Apple Blossom Queen at the Daffodil Parade, Tacoma, Washington, April 12, 2003
“I love to photograph parades and public events, but I look for my type of people within those things. This was right after the war started. These three ladies are from Wenatchee. They were posing for their own photo with this National Guard guy. I saw them from down the street and started running because I knew they weren’t going to be up there very long.”
What Women See At Night, Oct. 31, 2001
“My work has always got a feminist undertone. This is Halloween on Broadway, which is a very popular party district. I was walking up the street in costume with a wig and a camera and this guy started honking his horn at me and he is masturbating. It’s an experience that has happened to me so many times. It is very commonplace in Seattle. I love this photo because it creates a dialogue with people. It’s a metaphor for women’s safety and for women being able to own the space that we live in.”
Three Drag Kings at Re-Bar, Howell Street, Oct. 2006
“At first glance you can’t tell that they aren’t men, but then there’s something a little bit off about their body language. Men would never be standing quite that close, or angling their bodies that way. That’s what I love about the picture. The visual tension between the dynamic of them looking like these really butch, possibly scary, men in cowboy hats and the angle of their arms—the way they are grouped together in this more personal way.”
I have always subscribed to the idea that you photograph what you’re involved in. What you’re participating in, as opposed to going out and looking at other things. I’ve also always lived my life as an artist.
I grew up in Nebraska and I was influenced by Jack Kerouac and his adventures. I headed west as soon as I was able to leave home. I moved to California in 1979 and I lived in Hollywood and hung out with the early punk rockers like the Germs and X. To me, the Seattle scene was just an extension of the same thing.

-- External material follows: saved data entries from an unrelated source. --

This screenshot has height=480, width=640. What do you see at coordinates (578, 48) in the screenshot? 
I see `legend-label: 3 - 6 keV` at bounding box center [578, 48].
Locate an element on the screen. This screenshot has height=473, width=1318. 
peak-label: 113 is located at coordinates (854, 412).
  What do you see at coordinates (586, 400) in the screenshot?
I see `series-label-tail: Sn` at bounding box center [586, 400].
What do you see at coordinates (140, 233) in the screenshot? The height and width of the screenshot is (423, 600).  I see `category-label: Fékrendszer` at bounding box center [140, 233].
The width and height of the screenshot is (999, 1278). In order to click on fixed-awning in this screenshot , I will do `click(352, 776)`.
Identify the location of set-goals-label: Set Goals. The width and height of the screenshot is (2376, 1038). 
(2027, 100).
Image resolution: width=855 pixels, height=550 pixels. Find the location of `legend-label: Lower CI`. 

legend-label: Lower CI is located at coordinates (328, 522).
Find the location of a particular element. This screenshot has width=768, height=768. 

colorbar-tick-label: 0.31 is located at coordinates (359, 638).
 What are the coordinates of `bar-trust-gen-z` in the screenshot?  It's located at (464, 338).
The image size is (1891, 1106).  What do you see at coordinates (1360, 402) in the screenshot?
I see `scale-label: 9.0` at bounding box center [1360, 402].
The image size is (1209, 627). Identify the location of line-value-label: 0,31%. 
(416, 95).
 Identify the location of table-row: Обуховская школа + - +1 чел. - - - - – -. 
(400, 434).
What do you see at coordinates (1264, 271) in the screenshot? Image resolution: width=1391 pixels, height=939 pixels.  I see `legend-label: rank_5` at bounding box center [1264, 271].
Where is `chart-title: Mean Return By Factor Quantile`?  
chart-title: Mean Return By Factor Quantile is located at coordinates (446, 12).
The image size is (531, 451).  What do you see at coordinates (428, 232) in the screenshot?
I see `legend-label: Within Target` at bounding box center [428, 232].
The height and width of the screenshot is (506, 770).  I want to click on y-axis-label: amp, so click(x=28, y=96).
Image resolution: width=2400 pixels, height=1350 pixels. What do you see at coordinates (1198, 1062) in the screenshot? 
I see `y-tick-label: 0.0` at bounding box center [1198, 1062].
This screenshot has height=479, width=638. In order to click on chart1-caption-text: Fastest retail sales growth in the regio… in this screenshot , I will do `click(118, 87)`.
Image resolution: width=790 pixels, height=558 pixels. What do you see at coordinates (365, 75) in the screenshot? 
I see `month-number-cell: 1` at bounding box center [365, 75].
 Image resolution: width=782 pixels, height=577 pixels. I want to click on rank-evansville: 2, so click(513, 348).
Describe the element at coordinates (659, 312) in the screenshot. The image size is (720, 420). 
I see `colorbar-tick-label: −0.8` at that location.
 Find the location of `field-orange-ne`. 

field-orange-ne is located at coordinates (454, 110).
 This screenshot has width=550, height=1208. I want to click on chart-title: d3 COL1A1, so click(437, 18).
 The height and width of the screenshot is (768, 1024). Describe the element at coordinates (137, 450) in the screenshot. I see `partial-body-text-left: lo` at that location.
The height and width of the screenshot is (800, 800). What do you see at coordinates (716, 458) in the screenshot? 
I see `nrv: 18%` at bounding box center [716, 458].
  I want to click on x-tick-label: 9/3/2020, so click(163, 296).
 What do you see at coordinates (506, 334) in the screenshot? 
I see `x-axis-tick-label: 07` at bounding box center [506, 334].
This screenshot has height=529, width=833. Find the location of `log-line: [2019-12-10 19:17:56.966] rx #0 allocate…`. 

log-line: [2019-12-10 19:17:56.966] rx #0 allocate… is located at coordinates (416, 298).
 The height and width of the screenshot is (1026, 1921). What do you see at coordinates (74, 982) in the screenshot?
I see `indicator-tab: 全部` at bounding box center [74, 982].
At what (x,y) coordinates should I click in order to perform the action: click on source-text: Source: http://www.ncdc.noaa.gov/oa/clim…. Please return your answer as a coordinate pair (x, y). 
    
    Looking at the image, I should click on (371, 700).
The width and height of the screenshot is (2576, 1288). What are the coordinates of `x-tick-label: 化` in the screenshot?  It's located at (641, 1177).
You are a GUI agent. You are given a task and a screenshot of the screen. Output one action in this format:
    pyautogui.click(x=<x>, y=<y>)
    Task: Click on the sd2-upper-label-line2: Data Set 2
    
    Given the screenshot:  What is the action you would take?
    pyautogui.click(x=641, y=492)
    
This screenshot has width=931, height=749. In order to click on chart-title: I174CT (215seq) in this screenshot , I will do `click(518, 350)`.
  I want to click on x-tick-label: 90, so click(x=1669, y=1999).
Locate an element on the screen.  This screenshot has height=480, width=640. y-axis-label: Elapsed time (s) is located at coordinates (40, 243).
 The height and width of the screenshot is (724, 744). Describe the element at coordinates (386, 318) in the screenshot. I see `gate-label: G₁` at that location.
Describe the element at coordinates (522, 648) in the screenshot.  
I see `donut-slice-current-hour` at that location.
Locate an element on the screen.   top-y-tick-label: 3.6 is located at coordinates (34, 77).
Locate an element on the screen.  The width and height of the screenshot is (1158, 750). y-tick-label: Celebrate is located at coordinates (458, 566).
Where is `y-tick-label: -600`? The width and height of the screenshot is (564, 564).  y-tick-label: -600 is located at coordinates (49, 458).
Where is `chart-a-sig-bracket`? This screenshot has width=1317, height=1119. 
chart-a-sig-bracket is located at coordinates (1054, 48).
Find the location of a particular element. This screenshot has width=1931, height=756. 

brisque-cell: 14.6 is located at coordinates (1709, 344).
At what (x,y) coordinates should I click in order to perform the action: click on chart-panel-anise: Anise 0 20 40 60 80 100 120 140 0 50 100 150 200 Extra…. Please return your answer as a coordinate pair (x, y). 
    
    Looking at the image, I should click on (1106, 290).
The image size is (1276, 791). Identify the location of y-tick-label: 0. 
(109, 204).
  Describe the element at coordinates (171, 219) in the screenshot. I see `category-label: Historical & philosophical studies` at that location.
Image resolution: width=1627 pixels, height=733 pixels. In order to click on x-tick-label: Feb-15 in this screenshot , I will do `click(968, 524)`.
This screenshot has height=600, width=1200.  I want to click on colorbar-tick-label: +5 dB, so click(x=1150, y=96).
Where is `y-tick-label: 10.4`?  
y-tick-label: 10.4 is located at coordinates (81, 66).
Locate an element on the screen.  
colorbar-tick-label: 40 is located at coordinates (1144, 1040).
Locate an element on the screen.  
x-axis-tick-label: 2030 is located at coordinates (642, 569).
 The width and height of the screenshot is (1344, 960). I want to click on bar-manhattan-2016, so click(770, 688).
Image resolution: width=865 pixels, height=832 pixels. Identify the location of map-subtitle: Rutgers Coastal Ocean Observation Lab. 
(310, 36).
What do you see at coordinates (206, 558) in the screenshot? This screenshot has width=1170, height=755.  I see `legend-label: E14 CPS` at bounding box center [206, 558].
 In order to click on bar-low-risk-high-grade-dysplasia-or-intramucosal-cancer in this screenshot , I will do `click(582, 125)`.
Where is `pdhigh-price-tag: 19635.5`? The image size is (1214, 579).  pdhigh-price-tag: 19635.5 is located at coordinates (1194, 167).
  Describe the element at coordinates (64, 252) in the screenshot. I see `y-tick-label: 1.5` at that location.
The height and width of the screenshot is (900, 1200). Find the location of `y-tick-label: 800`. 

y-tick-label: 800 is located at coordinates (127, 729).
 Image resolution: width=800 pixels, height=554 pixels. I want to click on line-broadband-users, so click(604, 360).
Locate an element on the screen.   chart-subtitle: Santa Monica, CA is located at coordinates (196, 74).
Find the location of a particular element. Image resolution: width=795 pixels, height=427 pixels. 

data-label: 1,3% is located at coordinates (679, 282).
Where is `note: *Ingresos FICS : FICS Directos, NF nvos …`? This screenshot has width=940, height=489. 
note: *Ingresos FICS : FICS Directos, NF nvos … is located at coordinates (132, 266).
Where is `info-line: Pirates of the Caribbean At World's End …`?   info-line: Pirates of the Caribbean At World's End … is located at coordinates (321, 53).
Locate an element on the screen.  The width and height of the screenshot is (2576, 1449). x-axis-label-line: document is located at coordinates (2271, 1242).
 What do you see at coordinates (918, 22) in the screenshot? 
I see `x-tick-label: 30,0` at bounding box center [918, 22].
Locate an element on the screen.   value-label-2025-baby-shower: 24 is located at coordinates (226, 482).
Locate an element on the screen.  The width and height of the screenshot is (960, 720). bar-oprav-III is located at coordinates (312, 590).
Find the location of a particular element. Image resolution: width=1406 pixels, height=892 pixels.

I moved up here in ’81 and I think punk rock was a way to connect with people. It was a way to move to a new town and find somebody that had some kind of commonality.
Seattle had this magnetism for a while. It was really attracting all these awesome artists. I think Seattle has had a lot of really good influences on the world. These photographs are about the germination of those ideas.
When I started off they talked about the male gaze in art. I always thought why can’t women have their own gaze? What’s my point of view as the woman? I sort of always photographed around that. I feel like that’s some of what this book is about. It’s a conceptual feminist manifesto for the Wild West. It’s commentary on the male gaze versus the female gaze. It’s about promoting a culture of inclusion—calling people out who take on social outcasts. This project is basically 30 years in the making.
A lot of times I would shoot almost automatically and obsessively. That’s part of why it took so long to sort through all these negatives. There was a lot of really interesting stuff that I either didn’t remember shooting or looked different when I actually looked at it again. When I shoot things it’s often in a highly charged emotional environment. Whatever is going on at the time can feel kind of overwhelming. That is one of the reasons I like to put my negatives away and look at them later when I can look at them just for the images that they are—not remember the exact details of what was going on and how I felt at the moment I took the picture.
Alice Wheeler released her first monograph, Outcasts and Innocents, through Minor Matters books in October.